On Sun, 4 Mar 2018, Larry Hunter wrote:

> There is bug using "git log --show-signature" in my installation
> 
>     git 2.16.2.windows.1
>     gpg (GnuPG) 2.2.4
>     libgcrypt 1.8.2

The gpg.exe shipped in Git for Windows should say something like this:

        $ gpg --version
        gpg (GnuPG) 1.4.22
        Copyright (C) 2015 Free Software Foundation, Inc.
        License GPLv3+: GNU GPL version 3 or later
        <http://gnu.org/licenses/gpl.html>
        This is free software: you are free to change and redistribute it.
        There is NO WARRANTY, to the extent permitted by law.

        Home: ~/.gnupg
        Supported algorithms:
        Pubkey: RSA, RSA-E, RSA-S, ELG-E, DSA
        Cipher: IDEA, 3DES, CAST5, BLOWFISH, AES, AES192, AES256, TWOFISH,
                CAMELLIA128, CAMELLIA192, CAMELLIA256
        Hash: MD5, SHA1, RIPEMD160, SHA256, SHA384, SHA512, SHA224
        Compression: Uncompressed, ZIP, ZLIB, BZIP2

Therefore, the GNU Privacy Guard version you use is not the one shipped
and supported by the Git for Windows project.

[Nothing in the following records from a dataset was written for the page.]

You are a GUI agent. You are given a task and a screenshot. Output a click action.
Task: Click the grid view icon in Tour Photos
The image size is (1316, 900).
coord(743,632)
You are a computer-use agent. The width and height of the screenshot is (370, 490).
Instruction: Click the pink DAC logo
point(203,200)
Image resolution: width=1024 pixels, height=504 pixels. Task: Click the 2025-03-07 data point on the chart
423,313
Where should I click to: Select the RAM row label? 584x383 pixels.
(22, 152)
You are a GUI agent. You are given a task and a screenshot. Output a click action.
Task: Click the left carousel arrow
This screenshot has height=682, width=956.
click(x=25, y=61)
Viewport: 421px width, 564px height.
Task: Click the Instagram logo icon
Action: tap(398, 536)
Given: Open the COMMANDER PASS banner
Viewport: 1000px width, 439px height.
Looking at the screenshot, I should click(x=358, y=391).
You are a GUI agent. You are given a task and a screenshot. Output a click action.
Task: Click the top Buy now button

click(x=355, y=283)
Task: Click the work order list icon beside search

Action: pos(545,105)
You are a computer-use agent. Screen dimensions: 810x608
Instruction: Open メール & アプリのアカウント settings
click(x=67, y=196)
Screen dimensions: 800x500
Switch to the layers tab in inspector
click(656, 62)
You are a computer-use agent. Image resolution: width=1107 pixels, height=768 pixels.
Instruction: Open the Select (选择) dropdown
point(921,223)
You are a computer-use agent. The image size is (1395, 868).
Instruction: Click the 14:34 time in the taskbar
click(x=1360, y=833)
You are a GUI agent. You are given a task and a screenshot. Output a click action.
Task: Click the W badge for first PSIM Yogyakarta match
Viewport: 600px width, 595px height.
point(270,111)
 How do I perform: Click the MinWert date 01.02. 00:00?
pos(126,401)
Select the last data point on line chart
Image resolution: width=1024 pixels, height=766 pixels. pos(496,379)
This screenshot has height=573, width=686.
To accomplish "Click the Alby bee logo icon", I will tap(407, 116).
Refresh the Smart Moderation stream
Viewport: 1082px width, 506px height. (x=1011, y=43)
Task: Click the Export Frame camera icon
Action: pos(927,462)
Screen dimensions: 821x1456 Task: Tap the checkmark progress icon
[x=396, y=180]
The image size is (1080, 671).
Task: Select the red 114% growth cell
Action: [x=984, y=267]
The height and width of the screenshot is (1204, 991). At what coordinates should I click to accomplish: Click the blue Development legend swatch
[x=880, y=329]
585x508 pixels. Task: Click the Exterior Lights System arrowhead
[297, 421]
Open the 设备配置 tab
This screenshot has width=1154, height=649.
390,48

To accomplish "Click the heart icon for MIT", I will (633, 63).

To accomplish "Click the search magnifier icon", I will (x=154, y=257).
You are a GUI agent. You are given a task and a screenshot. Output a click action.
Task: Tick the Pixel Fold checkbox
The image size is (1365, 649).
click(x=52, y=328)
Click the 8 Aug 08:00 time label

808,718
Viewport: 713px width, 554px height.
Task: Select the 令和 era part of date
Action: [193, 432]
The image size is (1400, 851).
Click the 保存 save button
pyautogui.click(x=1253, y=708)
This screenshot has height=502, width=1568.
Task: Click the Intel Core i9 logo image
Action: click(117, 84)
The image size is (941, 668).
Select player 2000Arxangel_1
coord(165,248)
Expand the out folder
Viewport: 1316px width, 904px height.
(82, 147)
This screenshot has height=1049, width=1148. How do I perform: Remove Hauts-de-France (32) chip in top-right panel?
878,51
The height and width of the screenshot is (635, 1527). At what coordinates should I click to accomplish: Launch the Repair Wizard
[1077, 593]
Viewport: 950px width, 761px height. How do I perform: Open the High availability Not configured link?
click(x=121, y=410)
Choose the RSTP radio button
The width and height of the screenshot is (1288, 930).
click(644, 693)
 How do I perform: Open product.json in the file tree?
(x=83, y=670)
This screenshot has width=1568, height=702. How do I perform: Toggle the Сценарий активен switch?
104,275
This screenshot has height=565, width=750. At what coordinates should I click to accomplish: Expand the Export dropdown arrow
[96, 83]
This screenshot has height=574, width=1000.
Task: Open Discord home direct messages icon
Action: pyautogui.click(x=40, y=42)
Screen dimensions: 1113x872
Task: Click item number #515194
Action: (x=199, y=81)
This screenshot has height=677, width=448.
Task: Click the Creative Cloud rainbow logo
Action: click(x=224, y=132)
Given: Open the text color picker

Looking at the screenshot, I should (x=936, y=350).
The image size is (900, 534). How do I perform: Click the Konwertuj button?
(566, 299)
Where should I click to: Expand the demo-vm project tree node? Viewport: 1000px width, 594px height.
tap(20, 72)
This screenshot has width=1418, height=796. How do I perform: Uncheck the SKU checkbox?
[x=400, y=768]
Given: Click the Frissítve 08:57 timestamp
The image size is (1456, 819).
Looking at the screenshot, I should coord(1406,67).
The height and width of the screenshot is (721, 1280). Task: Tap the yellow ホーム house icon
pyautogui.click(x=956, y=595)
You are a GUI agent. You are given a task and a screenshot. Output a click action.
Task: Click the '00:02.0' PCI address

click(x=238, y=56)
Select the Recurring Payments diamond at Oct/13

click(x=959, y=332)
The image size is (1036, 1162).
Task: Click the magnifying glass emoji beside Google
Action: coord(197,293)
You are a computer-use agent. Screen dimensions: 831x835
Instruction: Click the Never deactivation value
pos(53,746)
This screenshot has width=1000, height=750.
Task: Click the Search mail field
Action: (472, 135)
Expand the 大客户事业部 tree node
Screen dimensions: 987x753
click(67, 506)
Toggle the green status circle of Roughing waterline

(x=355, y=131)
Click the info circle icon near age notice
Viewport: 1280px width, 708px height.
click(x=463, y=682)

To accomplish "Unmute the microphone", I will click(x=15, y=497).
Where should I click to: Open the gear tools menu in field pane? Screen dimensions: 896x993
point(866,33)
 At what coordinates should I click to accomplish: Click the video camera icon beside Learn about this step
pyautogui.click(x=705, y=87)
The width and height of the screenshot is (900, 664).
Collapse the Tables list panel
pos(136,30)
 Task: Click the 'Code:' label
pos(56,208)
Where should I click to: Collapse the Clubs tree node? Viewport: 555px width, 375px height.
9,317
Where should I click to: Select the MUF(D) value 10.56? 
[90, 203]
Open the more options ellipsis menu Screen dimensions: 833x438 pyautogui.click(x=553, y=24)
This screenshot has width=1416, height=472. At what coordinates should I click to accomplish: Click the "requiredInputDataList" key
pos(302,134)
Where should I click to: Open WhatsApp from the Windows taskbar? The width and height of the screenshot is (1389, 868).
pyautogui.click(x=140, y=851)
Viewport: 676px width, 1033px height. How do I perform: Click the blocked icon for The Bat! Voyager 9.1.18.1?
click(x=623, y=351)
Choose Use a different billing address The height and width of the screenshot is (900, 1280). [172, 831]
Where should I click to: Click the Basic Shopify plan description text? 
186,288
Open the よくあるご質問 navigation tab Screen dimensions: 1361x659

> that prints (with colors) an extra ^M (carriage return?) at the end of
> the gpg lines. As an example, the output of "git log --show-signature
> HEAD" looks like:
> 
>     $ git log --show-signature HEAD
>     commit 46c490188ebd216f20c454ee61108e51b481844e (HEAD -> master)
>     gpg: Signature made 03/04/18 16:53:06 ora solare Europa occidentale^M
>     gpg:                using RSA key ...^M
>     gpg: Good signature from "..." [ultimate]^M
>     Author: ... <...>
>     Date:   Sun Mar 4 16:53:06 2018 +0100
>     ...
> 
> To help find a fix, I tested the command "git verify-commit HEAD" that
> prints (without colors) the same lines without extra ^M characters.
> 
>     $ git verify-commit HEAD
>     gpg: Signature made 03/04/18 16:53:06 ora solare Europa occidentale
>     gpg:                using RSA key ...
>     gpg: Good signature from "..." [ultimate]

My guess is that the latter command simply does not go through the pager
while the former does.

Do you see the ^M in the output of `git -p verify-commit HEAD`?